Indian J Pediatr ; 2010 Nov ; 77 (11): 1322-1325
Article Dans Anglais | IMSEAR | ID: sea-157182

Résumé

Airway pressure release ventilation (APRV) is a relatively new mode of mechanical ventilation. The use of this model of ventilation in pediatrics has been limited. The authors describe their experience with this mode of ventilation in a series of pediatric hypoxemic respiratory failure patients.

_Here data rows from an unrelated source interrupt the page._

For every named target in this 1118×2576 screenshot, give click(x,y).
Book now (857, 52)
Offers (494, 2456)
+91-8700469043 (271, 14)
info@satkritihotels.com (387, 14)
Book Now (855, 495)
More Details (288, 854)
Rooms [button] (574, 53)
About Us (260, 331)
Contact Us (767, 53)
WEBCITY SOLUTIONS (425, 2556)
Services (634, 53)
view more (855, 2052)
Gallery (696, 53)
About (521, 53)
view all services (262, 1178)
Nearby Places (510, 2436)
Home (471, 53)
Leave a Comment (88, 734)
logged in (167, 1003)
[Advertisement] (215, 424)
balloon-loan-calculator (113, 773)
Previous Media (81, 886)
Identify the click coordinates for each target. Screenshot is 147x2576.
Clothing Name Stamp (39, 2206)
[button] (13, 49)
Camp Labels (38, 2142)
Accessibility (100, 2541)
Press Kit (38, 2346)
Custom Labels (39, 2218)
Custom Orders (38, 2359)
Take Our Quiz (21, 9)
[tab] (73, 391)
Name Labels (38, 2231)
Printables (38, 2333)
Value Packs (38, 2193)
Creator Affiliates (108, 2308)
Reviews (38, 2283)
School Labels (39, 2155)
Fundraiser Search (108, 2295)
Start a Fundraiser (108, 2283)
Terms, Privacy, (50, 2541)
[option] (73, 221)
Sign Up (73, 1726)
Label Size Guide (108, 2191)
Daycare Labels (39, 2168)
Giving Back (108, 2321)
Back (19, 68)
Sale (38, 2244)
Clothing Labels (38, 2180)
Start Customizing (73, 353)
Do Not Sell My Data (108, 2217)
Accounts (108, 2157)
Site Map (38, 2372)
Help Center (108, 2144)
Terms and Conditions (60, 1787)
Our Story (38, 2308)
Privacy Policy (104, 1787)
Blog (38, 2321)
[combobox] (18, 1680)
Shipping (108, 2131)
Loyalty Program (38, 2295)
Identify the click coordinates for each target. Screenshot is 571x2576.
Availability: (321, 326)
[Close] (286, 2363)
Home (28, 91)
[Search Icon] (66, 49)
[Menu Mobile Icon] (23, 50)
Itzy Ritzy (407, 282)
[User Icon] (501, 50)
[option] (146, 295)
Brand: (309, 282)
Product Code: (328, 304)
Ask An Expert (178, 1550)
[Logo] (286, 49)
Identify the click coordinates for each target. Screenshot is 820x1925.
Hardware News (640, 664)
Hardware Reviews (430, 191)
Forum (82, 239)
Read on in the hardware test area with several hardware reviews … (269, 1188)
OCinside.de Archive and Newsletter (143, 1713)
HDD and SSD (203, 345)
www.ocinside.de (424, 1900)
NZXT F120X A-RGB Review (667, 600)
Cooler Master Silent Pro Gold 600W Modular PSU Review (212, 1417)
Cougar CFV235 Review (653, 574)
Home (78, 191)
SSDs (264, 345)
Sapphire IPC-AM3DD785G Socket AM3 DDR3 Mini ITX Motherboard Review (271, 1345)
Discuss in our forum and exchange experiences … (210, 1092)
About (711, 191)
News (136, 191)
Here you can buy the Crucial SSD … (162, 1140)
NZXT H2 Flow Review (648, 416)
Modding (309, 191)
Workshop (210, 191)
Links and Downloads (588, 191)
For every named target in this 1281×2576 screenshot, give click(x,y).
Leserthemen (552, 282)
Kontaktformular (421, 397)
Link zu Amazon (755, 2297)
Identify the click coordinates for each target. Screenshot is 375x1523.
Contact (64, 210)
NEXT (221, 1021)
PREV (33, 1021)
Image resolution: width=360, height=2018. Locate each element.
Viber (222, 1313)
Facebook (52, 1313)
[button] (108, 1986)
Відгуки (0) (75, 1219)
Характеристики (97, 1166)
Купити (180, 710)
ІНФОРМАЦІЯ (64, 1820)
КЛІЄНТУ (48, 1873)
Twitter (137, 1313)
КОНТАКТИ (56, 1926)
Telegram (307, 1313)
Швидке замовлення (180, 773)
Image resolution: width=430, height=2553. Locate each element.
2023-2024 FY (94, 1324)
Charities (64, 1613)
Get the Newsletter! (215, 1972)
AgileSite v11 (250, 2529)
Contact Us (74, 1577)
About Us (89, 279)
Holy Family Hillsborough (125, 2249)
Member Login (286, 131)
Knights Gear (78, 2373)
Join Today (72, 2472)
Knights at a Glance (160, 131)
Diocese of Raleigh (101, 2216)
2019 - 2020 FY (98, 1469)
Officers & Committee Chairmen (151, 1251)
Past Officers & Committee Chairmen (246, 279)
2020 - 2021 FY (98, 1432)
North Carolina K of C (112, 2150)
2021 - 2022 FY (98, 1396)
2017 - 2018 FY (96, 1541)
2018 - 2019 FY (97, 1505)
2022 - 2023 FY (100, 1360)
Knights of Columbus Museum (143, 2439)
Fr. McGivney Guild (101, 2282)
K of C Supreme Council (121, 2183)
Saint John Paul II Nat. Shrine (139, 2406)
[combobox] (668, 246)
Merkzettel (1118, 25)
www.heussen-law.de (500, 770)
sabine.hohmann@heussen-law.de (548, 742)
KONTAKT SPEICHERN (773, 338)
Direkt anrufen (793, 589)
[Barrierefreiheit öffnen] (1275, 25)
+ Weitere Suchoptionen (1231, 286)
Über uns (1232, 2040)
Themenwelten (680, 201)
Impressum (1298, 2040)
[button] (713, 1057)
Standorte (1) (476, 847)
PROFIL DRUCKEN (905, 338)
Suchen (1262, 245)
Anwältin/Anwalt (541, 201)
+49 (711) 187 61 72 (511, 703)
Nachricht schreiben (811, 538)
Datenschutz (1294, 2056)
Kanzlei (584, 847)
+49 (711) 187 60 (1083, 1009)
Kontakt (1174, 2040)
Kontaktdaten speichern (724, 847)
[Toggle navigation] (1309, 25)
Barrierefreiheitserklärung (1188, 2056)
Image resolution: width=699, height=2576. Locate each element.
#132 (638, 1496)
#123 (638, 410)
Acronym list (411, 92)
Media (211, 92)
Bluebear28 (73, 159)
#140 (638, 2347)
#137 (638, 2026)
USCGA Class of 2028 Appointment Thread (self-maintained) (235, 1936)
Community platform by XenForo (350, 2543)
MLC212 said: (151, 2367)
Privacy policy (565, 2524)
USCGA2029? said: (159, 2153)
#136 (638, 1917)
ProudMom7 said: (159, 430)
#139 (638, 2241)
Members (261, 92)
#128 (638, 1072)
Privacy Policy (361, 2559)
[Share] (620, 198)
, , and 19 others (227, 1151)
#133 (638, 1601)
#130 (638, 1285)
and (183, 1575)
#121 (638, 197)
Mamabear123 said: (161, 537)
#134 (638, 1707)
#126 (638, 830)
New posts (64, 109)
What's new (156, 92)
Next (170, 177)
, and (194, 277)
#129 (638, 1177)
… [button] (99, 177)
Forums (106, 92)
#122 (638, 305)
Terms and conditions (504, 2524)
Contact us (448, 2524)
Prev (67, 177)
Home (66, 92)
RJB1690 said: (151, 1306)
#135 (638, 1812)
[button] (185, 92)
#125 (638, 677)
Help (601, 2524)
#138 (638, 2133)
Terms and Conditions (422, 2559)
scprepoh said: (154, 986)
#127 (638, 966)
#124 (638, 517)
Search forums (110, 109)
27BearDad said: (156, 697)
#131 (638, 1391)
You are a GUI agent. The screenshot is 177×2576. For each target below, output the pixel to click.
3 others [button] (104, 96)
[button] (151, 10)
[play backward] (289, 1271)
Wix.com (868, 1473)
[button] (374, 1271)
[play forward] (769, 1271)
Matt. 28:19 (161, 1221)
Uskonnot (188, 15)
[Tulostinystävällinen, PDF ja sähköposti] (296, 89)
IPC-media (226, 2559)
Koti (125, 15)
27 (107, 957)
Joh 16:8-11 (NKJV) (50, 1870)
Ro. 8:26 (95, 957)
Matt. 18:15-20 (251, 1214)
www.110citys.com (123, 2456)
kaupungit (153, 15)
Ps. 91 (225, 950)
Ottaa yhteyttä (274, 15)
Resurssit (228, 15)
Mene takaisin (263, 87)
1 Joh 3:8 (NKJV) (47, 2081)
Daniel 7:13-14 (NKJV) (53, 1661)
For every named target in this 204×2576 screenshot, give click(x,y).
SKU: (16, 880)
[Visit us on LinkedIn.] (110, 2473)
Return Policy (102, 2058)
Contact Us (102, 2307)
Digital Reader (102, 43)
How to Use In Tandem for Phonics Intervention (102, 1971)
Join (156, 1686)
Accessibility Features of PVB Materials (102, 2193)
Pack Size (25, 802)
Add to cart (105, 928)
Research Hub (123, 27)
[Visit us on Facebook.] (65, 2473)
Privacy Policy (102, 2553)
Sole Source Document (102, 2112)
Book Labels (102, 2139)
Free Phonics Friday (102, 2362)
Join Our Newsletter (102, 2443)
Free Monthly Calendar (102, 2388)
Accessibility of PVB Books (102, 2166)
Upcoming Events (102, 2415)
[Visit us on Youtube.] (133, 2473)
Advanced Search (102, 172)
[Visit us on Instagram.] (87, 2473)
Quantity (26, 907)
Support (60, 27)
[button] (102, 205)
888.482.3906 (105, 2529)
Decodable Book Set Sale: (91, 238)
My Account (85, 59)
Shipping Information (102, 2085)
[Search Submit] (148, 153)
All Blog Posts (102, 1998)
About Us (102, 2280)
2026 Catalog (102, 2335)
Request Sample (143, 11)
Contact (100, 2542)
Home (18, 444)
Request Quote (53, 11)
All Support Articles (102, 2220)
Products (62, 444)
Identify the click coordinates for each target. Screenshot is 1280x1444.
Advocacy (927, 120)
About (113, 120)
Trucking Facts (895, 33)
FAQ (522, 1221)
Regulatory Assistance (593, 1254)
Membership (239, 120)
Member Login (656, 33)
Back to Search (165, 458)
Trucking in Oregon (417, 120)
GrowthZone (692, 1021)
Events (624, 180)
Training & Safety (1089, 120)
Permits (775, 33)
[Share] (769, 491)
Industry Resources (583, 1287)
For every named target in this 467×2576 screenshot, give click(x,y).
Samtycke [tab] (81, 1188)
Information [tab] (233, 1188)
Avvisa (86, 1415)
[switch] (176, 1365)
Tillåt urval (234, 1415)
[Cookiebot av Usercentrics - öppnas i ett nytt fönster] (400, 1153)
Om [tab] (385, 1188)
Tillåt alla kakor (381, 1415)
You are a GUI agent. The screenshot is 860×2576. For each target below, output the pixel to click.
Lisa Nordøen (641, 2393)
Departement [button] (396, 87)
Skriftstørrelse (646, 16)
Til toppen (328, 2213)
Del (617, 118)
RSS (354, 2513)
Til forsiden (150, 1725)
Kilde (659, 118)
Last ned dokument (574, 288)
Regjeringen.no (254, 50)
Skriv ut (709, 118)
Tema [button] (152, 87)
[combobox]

Three patients with acute hypoxemic respiratory failure (AHRF) were treated with APRV, when oxygenation did not improve with pressure control ventilation (PCV). The mean age of the patients was 5.8± 1.3 months. Fractional oxygen concentration decreased from 0.97±0.02 for PCV to 0.68±0.12 for APRV, peak airway pressure fell from 36.6±11.5 cm H2O for PCV to 33.3±5.7 cm H2O for APRV, mean airway pressure increased from 17.9±5.9 cmH2O for PCV to 27± 2.6 cmH2O for APRV and release tidal volume increased from 8.3±1.5 mL/kg for PCV to 13.2±1.1 mL/kg for APRV after 1 h. APRV may improve oxygenation in pediatric AHRF when conventional mechanical ventilation fails. The APRV modality may provide better oxygenation with lower peak airway pressure.